La déclaration de Bruxelles demande que des progrès soient accomplis dans plusieurs processus en cours. Plus particulièrement dans ceux concernant la négociation d'une nouvelle convention sur la biodiversité en haute mer et la définition de nouveaux objectifs pour la convention sur la diversité biologique, rappelle le SPF.

Parmi les signataires figurent la Belgique, la France, le Royaume-Uni, la Suède, le Maroc, le Chili ou encore le Pérou, mais aussi la Banque européenne d'Investissement, l'Union royale des Armateurs belges et l'Institut royal des Sciences naturelles de Belgique.

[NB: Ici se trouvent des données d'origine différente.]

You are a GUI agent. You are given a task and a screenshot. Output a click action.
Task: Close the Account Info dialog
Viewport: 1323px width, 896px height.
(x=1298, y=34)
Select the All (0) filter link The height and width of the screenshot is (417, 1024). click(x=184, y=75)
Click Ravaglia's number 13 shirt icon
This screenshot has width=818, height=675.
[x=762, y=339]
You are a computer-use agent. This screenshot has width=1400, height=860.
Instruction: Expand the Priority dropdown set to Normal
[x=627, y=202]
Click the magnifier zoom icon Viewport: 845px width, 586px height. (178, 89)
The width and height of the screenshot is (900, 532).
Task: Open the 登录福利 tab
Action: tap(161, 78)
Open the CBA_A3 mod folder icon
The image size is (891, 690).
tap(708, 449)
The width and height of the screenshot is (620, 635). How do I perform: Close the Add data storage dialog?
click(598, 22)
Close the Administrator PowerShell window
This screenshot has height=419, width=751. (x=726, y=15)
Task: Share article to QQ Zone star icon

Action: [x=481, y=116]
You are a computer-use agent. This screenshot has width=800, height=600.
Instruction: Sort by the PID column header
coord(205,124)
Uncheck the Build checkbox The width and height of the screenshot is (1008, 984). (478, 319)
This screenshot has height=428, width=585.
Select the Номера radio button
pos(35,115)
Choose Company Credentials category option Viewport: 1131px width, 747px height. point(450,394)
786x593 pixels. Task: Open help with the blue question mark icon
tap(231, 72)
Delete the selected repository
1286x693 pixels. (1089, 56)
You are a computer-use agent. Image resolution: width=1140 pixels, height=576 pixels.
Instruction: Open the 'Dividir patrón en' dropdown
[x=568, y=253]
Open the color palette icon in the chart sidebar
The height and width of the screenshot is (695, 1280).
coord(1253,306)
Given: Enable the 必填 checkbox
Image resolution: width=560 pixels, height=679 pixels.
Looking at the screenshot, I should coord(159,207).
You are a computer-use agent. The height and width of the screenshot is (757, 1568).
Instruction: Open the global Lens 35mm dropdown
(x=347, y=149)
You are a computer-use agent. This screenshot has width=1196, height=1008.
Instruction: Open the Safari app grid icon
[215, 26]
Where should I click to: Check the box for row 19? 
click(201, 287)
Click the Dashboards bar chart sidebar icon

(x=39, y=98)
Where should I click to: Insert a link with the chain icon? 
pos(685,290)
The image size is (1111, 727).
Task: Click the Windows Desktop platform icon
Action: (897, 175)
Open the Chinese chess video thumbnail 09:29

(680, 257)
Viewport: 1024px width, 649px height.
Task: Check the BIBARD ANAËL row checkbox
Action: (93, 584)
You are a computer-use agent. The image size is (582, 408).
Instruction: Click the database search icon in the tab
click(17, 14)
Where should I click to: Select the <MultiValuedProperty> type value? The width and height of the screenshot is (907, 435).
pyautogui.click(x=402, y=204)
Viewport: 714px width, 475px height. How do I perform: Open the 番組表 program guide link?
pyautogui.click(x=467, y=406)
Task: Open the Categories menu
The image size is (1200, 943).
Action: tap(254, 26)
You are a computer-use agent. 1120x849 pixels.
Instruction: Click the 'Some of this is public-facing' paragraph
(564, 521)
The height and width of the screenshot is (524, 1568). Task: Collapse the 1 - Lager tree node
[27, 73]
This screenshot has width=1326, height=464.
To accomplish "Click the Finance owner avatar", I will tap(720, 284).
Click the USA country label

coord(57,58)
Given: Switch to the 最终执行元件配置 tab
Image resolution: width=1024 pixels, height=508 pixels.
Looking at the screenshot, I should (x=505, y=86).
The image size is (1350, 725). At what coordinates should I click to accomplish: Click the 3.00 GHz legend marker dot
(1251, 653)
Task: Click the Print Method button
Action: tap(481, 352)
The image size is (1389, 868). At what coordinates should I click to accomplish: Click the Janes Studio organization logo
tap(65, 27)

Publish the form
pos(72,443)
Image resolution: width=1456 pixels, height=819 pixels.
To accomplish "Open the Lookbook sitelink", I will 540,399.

Une cérémonie pour les nouveaux adhérents au texte a été organisée au SPF Santé publique mardi. À cette occasion, les ministres Marie Christine Marghem et Philippe De Backer, respectivement en charge de l'Environnement et de la Mer du Nord, ont annoncé le soutien de la Belgique à l'ambition de protéger au moins 30% des océans d'ici 2030.

Cette décision suscite l'enthousiasme de Greenpeace. "La Belgique s'est aujourd'hui mise sur la carte en tant que pionnière d'un traité fort et peut jouer un rôle important pour convaincre les autres États membres de l'UE", a réagi l'organisation dans un communiqué.